WORK INSTRUCTIONS:
Where the listing below reaches the line containing "Open Authy in", start writing out lines exactly, and stop once the line containing "Open main counter format dropdown arrow" has been written.

::::::

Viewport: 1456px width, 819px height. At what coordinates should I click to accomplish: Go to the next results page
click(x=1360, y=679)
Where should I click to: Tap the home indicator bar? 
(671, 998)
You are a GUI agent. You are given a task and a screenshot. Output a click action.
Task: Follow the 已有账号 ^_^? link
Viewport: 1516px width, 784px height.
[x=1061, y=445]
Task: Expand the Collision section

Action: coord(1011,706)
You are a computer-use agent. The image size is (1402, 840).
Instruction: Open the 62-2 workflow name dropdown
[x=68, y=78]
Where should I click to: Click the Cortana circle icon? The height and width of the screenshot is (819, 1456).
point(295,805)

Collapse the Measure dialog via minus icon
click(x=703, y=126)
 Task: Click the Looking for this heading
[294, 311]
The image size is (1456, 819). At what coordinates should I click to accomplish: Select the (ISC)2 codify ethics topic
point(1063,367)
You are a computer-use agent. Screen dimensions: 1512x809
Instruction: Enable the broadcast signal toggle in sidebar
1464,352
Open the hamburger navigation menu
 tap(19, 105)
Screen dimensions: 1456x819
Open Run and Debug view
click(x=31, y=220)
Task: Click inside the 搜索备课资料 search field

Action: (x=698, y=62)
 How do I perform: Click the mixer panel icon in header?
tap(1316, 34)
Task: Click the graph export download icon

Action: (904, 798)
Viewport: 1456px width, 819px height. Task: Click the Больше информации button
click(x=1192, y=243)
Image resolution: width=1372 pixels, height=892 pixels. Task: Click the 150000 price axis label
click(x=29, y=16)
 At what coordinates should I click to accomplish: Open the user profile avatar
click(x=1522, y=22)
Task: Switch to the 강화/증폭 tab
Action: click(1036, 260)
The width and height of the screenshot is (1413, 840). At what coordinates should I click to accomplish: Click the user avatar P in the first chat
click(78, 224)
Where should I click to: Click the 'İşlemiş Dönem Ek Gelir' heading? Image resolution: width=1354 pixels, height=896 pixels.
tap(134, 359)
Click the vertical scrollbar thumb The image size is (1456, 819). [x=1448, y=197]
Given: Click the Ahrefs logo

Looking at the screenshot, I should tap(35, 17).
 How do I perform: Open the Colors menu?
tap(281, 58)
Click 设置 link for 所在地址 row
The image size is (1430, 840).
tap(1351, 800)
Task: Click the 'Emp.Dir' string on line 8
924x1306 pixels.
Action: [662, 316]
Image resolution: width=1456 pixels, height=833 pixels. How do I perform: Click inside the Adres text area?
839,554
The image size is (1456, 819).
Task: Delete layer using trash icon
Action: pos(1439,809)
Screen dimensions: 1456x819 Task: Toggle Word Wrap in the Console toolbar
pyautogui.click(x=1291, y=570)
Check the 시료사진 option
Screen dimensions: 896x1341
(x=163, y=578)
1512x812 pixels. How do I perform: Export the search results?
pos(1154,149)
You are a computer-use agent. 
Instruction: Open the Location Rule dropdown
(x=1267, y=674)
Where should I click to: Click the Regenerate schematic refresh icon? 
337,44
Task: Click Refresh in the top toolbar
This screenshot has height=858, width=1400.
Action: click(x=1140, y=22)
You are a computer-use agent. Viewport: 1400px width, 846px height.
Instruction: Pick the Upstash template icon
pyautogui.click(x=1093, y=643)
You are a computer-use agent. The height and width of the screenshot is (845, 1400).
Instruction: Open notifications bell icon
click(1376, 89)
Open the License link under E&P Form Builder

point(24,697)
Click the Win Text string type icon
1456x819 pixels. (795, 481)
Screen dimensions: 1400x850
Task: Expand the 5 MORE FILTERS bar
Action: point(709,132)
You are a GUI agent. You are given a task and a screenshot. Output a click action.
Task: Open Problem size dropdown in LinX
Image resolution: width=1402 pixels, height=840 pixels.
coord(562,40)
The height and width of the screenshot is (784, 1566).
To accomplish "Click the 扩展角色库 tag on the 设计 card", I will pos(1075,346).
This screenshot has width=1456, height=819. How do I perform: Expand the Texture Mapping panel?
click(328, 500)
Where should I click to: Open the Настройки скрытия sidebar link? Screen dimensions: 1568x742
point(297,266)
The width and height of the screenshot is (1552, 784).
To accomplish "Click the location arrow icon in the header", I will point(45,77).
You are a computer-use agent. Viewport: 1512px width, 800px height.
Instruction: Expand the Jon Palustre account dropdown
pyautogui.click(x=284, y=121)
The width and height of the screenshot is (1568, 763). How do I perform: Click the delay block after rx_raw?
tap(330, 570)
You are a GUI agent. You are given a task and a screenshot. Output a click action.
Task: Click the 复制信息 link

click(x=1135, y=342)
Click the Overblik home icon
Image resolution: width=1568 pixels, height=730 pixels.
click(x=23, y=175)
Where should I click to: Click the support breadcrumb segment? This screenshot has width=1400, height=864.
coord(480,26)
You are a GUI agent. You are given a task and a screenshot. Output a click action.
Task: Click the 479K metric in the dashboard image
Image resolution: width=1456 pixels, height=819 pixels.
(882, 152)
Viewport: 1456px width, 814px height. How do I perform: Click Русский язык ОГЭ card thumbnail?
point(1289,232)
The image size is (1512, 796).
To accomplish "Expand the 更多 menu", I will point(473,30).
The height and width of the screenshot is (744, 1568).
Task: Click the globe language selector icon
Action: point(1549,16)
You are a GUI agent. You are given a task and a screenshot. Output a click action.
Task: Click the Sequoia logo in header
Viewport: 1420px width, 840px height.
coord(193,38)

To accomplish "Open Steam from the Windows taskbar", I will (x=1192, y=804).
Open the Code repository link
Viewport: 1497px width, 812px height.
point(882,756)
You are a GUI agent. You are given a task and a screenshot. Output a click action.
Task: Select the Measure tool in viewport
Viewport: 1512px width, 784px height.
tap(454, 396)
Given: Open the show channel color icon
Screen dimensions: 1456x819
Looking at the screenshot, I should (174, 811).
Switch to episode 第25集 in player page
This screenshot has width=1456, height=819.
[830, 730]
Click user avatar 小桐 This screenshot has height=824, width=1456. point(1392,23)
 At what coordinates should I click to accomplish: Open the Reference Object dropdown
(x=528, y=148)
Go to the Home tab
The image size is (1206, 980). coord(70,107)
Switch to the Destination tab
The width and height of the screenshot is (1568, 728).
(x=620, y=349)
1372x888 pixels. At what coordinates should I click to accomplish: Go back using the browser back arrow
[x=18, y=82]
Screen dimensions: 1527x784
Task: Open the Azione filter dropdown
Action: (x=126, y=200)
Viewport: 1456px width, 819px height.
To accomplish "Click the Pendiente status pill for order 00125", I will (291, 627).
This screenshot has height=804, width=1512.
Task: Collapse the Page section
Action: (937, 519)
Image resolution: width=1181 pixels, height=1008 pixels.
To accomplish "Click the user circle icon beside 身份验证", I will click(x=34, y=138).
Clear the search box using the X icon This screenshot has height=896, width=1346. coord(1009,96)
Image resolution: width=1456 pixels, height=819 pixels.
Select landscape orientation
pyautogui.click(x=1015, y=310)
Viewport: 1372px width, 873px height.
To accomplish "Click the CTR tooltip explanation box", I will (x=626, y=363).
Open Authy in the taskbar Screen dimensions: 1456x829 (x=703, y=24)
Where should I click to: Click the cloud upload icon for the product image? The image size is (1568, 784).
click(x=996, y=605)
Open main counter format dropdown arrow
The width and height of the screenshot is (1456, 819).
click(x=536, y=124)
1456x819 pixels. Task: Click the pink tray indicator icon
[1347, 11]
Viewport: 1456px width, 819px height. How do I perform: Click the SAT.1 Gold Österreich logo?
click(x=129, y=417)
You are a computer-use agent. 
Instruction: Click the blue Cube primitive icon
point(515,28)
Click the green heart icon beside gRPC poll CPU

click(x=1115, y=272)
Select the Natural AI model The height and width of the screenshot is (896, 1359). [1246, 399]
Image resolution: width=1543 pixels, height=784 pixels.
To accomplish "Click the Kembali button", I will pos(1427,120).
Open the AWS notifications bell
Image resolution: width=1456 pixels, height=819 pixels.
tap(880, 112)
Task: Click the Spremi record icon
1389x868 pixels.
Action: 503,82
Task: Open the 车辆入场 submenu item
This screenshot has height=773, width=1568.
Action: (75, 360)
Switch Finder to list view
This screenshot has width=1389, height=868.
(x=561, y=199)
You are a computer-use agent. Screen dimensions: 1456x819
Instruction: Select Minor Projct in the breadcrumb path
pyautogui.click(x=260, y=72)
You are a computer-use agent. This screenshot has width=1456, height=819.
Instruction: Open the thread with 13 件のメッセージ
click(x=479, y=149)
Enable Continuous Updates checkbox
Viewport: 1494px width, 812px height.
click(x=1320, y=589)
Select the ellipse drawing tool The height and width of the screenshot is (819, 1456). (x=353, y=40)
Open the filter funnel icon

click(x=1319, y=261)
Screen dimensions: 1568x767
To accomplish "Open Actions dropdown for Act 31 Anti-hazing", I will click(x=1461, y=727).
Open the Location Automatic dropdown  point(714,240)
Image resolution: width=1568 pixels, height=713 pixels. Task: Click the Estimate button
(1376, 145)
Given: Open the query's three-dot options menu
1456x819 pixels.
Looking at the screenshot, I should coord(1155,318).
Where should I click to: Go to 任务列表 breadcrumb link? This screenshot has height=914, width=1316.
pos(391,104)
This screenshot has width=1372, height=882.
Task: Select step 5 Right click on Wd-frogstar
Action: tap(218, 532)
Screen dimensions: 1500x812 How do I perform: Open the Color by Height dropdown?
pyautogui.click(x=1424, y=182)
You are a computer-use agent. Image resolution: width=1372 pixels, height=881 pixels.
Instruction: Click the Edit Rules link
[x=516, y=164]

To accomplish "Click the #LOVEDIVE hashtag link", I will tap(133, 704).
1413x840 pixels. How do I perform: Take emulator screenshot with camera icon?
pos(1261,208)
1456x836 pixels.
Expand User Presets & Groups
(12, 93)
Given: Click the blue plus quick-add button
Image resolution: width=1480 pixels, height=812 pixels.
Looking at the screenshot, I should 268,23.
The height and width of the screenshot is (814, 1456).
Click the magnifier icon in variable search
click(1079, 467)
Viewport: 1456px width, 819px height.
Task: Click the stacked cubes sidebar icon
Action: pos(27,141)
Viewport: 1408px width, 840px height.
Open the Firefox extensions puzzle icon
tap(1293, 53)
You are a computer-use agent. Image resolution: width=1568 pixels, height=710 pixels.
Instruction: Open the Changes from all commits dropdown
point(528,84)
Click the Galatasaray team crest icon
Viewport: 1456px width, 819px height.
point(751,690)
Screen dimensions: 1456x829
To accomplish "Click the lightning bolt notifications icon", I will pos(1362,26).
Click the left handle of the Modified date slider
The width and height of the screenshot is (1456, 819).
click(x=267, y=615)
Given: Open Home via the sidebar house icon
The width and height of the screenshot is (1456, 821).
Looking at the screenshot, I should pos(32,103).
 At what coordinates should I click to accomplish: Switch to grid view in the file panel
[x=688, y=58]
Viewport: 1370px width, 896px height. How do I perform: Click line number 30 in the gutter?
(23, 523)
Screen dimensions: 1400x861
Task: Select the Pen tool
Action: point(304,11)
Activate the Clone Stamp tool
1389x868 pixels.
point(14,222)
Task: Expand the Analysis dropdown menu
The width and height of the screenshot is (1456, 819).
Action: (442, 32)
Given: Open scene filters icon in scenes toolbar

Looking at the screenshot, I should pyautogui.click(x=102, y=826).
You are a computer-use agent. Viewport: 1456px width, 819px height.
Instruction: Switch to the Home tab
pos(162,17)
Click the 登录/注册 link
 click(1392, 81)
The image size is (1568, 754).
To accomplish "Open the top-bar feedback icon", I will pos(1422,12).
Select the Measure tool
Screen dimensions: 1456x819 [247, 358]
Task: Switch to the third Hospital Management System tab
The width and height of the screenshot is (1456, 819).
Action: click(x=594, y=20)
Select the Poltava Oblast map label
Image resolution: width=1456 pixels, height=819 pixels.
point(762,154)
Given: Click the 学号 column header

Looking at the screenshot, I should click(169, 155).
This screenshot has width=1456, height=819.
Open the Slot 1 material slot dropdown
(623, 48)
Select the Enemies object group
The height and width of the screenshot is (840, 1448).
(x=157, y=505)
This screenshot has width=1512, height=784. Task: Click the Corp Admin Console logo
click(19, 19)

::::::

RESPONSE:
Open Authy in the taskbar Screen dimensions: 1456x829 (x=703, y=24)
Where should I click to: Click the cloud upload icon for the product image? The image size is (1568, 784).
click(x=996, y=605)
Open main counter format dropdown arrow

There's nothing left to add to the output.